■ **Task instructions**:
Determine whether each statement below agrees with the profile of Gail Root, answering yes or no and quoting the deciding words of the profile. 1. Gail Root was born in 1949. 2. Root's family included four daughters. 3. Root was married for 28 years.

** Start of Document text **

Face to Face 11.12.15

One of the most popular classes is art. “You can go into the classroom and spread glitter, paint and glue and not have to clean it up at home,” Gail Root says.

Gail Root was born in 1949, when getting a television was the “coolest thing in the whole world.” She got spanked for misbehavior and ate pancakes on Saturdays. When she started her own family, things took a different tack.

“I was married 35 years and we lived in 28 different places,” she says. For most of that time, Root’s husband was in the military and the family, counting three girls, continued its nomadic pattern. When they landed in a new town, Root would get oriented by looking in the neighborhood for homes with strollers and toys out front. She sought out a chapter of La Leche League, or Army Family Services. As she puts it, she was looking for her village – other parents who shared her values and could help each other stave off isolation.

** End of Document text **
** Start of Provided information **

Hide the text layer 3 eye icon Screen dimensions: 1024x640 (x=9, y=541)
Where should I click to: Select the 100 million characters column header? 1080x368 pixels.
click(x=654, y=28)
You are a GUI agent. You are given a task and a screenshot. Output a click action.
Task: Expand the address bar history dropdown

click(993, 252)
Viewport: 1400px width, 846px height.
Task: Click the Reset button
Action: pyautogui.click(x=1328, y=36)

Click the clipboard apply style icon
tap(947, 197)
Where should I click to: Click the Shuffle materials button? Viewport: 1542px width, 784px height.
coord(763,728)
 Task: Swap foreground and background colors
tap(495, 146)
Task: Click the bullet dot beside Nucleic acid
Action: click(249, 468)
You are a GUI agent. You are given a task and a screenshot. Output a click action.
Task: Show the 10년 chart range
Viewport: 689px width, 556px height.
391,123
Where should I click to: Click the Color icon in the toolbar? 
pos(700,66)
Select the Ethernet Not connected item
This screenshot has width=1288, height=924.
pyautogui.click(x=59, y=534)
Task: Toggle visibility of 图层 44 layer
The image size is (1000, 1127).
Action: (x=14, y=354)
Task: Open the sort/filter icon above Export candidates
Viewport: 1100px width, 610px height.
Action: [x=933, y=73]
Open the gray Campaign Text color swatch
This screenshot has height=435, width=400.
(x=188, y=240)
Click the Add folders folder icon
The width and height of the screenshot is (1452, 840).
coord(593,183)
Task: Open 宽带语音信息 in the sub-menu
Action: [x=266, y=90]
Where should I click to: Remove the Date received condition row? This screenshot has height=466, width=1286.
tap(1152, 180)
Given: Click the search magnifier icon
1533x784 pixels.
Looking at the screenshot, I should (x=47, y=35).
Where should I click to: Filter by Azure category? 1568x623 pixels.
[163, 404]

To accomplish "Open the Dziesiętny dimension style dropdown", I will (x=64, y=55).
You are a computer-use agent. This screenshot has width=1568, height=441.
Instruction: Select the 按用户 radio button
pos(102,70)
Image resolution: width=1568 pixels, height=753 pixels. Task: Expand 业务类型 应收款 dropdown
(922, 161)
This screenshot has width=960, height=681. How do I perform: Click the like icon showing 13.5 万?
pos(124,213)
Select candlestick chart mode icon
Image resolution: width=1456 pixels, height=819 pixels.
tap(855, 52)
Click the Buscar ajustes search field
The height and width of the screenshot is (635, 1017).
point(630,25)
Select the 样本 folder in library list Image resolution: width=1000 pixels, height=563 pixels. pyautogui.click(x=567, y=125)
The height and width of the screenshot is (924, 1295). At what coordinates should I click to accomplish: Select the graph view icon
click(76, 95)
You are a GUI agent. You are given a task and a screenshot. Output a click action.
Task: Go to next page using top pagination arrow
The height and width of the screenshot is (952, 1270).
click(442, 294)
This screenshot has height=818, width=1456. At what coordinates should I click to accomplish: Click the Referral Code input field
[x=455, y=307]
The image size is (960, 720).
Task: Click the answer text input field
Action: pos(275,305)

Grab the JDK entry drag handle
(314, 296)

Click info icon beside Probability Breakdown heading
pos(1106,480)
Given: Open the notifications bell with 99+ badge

** End of Provided information **

■ **Exercise output**:
1. Yes: "Gail Root was born in 1949"
2. No: "counting three girls"
3. No: "I was married 35 years and we lived in 28 different places"